> **Exercise**
From the data below, copy exactly the lines that lie between the one holding "Image resolution: width=514" and the one holding "The height and width of the screenshot is (678, 1345).", including both, and nothing more.

> **Recorded information**
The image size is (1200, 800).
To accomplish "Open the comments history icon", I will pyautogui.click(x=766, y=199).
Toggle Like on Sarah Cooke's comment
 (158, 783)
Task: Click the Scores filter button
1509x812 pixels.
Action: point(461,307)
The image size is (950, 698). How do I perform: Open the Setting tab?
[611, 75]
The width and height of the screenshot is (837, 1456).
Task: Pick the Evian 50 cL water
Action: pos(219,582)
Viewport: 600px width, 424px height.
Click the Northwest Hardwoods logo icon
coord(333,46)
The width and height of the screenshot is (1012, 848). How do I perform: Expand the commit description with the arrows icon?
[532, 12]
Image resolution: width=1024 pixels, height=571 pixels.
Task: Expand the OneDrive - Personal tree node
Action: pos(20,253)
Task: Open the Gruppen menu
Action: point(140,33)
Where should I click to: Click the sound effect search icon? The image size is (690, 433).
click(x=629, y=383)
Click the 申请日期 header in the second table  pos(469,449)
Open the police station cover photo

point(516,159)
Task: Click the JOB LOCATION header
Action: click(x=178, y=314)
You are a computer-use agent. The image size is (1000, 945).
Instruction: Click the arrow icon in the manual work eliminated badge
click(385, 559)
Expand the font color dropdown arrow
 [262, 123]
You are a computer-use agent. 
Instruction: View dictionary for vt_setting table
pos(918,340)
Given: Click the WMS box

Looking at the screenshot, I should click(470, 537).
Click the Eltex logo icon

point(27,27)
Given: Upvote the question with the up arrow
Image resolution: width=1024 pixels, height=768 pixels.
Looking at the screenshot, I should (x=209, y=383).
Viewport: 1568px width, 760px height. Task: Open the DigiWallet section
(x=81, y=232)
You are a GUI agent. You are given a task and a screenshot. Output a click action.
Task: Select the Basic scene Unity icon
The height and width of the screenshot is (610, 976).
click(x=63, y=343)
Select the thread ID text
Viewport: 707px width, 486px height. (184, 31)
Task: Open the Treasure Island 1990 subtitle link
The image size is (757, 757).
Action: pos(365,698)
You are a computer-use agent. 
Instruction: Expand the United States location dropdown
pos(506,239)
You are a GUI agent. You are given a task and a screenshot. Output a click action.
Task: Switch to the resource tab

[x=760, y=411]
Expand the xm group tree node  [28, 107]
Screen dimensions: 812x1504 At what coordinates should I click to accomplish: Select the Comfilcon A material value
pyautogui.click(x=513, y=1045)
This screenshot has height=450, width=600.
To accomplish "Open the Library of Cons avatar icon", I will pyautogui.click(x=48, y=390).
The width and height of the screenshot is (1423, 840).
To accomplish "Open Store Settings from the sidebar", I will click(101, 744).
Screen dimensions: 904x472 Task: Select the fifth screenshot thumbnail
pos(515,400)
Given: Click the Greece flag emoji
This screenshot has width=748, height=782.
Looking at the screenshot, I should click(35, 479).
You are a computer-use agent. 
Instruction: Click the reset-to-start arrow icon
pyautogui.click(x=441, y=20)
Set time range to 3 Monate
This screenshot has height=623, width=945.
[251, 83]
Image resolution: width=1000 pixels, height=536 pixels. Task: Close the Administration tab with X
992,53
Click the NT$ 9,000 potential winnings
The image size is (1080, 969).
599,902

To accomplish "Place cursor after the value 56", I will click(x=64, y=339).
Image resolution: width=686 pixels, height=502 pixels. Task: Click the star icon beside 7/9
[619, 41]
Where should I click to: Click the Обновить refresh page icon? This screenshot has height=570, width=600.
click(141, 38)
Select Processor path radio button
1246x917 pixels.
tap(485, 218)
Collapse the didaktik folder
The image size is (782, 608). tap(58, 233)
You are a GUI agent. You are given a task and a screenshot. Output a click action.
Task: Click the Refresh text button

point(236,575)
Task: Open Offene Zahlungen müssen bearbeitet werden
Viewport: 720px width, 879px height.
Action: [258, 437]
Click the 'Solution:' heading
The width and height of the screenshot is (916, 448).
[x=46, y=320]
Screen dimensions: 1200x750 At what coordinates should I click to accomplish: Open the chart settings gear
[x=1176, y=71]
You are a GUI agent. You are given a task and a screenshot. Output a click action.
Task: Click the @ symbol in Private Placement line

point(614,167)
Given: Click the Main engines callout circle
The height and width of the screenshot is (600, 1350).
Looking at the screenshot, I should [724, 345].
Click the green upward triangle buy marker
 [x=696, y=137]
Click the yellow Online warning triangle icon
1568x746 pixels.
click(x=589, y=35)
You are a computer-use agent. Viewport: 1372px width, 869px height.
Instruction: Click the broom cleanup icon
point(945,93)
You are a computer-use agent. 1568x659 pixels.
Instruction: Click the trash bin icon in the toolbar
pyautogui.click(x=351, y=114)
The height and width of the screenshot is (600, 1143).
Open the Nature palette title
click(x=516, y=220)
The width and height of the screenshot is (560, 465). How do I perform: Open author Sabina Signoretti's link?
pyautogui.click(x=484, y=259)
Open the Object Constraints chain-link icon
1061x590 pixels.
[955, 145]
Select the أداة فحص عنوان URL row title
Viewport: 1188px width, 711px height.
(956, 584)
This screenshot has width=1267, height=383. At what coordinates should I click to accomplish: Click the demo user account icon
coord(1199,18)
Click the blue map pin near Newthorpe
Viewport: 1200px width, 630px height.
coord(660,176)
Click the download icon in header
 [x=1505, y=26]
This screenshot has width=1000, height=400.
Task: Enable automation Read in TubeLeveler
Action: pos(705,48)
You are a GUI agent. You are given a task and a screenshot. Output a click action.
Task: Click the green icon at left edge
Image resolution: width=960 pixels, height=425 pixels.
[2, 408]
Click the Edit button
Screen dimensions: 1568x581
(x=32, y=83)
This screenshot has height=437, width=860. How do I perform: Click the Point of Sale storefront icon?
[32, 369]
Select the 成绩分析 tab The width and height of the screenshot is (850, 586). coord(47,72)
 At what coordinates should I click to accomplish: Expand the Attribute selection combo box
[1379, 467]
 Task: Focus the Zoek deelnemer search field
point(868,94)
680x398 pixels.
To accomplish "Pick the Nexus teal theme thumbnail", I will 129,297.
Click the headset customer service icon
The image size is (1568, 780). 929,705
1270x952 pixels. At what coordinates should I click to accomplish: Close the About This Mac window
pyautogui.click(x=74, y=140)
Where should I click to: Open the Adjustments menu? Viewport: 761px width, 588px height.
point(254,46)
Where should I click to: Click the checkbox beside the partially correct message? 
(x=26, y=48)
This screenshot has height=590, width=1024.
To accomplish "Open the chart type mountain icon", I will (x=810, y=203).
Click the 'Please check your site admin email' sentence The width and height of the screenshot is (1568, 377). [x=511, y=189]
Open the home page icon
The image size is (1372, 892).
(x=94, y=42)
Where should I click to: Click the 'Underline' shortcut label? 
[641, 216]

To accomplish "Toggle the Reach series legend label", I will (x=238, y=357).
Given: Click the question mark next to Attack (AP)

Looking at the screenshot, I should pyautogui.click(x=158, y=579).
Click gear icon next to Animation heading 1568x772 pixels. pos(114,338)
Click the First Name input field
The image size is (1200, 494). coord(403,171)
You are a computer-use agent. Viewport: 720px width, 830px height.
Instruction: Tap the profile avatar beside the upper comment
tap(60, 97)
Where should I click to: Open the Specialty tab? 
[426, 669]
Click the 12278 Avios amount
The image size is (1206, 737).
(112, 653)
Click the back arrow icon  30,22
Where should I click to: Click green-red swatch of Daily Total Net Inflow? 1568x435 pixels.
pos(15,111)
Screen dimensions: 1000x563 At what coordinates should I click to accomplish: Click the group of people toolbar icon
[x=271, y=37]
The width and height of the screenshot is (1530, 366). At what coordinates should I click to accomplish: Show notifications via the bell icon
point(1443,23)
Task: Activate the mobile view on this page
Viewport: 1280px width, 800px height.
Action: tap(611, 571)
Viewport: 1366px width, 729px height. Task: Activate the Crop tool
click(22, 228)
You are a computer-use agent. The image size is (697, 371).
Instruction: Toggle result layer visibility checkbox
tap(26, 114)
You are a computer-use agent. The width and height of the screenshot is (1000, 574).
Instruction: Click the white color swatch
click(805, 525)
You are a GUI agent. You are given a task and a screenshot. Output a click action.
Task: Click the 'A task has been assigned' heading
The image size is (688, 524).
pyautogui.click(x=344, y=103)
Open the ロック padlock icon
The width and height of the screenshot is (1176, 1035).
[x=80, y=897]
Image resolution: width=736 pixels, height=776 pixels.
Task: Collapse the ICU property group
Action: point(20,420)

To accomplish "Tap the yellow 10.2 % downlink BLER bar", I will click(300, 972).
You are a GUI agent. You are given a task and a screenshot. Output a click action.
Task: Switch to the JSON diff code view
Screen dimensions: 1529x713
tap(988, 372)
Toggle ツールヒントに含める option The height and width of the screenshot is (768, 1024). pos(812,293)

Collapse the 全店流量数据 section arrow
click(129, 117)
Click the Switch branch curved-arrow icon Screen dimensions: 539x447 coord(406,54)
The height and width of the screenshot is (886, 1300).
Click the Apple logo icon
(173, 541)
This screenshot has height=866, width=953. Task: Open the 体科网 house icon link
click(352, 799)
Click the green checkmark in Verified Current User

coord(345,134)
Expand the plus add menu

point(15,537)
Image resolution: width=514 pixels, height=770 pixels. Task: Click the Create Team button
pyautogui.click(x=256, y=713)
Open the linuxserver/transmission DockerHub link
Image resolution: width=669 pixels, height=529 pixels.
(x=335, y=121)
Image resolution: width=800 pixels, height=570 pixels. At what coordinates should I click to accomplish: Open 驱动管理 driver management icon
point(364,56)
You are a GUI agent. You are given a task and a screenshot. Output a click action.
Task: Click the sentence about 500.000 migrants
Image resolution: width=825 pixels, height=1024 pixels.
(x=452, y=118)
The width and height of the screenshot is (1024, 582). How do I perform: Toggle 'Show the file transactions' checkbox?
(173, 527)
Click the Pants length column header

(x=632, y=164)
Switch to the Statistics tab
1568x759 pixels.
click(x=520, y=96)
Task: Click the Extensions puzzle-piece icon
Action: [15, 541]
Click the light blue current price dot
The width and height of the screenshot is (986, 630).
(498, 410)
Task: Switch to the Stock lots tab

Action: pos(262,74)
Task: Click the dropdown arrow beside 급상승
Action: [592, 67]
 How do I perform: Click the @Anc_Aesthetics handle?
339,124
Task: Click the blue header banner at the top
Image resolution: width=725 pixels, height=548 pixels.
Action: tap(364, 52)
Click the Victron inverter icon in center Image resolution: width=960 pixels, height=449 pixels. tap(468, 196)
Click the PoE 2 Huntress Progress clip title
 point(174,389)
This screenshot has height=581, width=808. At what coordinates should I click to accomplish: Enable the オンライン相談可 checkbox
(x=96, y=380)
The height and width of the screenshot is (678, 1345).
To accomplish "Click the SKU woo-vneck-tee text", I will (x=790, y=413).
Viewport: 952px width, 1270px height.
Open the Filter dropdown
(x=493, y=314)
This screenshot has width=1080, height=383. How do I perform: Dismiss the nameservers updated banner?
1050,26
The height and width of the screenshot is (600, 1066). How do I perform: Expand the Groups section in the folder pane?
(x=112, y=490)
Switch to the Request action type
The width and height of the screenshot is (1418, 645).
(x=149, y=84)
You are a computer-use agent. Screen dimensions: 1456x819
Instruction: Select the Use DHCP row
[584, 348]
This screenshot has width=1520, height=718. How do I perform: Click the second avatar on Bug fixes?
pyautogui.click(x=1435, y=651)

> **Output for this exercise**
Image resolution: width=514 pixels, height=770 pixels. Task: Click the Create Team button
pyautogui.click(x=256, y=713)
Open the linuxserver/transmission DockerHub link
Image resolution: width=669 pixels, height=529 pixels.
(x=335, y=121)
Image resolution: width=800 pixels, height=570 pixels. At what coordinates should I click to accomplish: Open 驱动管理 driver management icon
point(364,56)
You are a GUI agent. You are given a task and a screenshot. Output a click action.
Task: Click the sentence about 500.000 migrants
Image resolution: width=825 pixels, height=1024 pixels.
(x=452, y=118)
The width and height of the screenshot is (1024, 582). How do I perform: Toggle 'Show the file transactions' checkbox?
(173, 527)
Click the Pants length column header

(x=632, y=164)
Switch to the Statistics tab
1568x759 pixels.
click(x=520, y=96)
Task: Click the Extensions puzzle-piece icon
Action: [15, 541]
Click the light blue current price dot
The width and height of the screenshot is (986, 630).
(498, 410)
Task: Switch to the Stock lots tab

Action: pos(262,74)
Task: Click the dropdown arrow beside 급상승
Action: [592, 67]
 How do I perform: Click the @Anc_Aesthetics handle?
339,124
Task: Click the blue header banner at the top
Image resolution: width=725 pixels, height=548 pixels.
Action: tap(364, 52)
Click the Victron inverter icon in center Image resolution: width=960 pixels, height=449 pixels. tap(468, 196)
Click the PoE 2 Huntress Progress clip title
 point(174,389)
This screenshot has height=581, width=808. At what coordinates should I click to accomplish: Enable the オンライン相談可 checkbox
(x=96, y=380)
The height and width of the screenshot is (678, 1345).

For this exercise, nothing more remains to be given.